Rear-door heat exchangers
Tailored for high-density data centers with server rack densities ranging from 20 kW to 50 kW per rack, rear-mounted heat exchangers use chilled water to cool servers. Operators can retrofit existing racks with rear-door heat exchangers, avoiding a full revamp of the entire infrastructure. Depending on workloads, this approach may prove efficient in both AI data centers and older, traditional hyperscale facilities.
Immersion cooling
Immersion cooling techniques involve submerging servers in tanks filled with a biodegradable, non-toxic synthetic liquid. This method excels in heat extraction and can manage heat loads exceeding 250 kW. Despite the obvious advantages for AI data centers, immersion cooling poses not only potential environmental risks, but compatibility issues between the cooling fluids and server components. Therefore, immersion cooling is not currently widely adopted.

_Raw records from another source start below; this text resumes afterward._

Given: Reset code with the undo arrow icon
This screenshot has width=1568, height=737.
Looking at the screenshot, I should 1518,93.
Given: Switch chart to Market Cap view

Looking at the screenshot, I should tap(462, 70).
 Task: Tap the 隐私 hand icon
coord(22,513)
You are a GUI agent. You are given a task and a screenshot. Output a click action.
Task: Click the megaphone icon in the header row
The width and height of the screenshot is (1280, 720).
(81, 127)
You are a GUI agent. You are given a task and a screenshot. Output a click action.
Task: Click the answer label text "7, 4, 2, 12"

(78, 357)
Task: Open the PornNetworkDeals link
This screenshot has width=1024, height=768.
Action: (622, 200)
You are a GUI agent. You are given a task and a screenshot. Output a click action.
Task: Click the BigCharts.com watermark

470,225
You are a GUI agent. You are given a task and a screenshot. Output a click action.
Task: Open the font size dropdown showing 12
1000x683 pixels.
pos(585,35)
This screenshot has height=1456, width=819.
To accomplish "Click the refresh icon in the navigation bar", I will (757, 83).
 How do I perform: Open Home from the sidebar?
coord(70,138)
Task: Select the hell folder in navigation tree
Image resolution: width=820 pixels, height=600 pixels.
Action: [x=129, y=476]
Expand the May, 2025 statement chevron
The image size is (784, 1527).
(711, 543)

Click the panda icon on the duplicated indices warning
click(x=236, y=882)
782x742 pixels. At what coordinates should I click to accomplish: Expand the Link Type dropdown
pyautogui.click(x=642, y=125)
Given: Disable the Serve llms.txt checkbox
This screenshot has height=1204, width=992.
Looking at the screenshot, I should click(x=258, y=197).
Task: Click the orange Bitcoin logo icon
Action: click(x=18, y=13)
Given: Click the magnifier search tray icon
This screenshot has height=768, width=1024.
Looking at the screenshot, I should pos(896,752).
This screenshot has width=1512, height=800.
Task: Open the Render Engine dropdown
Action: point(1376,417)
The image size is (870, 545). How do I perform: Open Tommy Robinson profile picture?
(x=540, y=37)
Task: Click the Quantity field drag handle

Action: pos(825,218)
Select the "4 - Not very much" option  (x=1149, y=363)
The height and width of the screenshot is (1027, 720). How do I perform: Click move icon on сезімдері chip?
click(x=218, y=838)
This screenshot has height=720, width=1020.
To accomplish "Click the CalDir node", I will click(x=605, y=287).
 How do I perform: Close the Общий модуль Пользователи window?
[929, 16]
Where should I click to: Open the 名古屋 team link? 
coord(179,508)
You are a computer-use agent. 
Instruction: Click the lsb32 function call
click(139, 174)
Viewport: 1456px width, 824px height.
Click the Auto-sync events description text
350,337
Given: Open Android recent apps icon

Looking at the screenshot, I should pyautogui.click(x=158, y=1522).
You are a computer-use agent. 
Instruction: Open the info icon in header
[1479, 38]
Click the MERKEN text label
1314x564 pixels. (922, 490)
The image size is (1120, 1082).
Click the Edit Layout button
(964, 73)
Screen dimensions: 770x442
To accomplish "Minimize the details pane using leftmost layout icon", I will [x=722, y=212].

The demand for robust power and cooling infrastructure not only expands the physical footprint of AI data centers but leads to greater innovation in energy efficiency and thermal management. Efficient cooling methods will continue to advance alongside the growth in AI technologies.
Future AI data center size: Big will get bigger
The conversation around increasing AI data center size naturally moves toward Stargate, OpenAI and Microsoft’s upcoming, collaborative AI data center project. Set to launch in 2028, Stargate will become the world’s largest AI supercomputing facility. Stargate represents the fifth and final phase of an ambitious, multi-year plan, with the four-phase lead up involving the creation of incrementally large, supporting supercomputers. Phase four begins next, which involves building a supercomputer in Wisconsin, USA, necessary to acquire the chips needed for Stargate (due for completion by 2026).
Although the exact location and dimensions of Stargate remain unknown, Microsoft’s recent purchase of 200 acres of land near its phase four site fuels speculation that Stargate could span hundreds of acres with a cost of $100 billion. This advanced project sheds light on what to expect from future AI data center deployments, from the innovation and capex to the planning and physical space required to keep driving AI technology.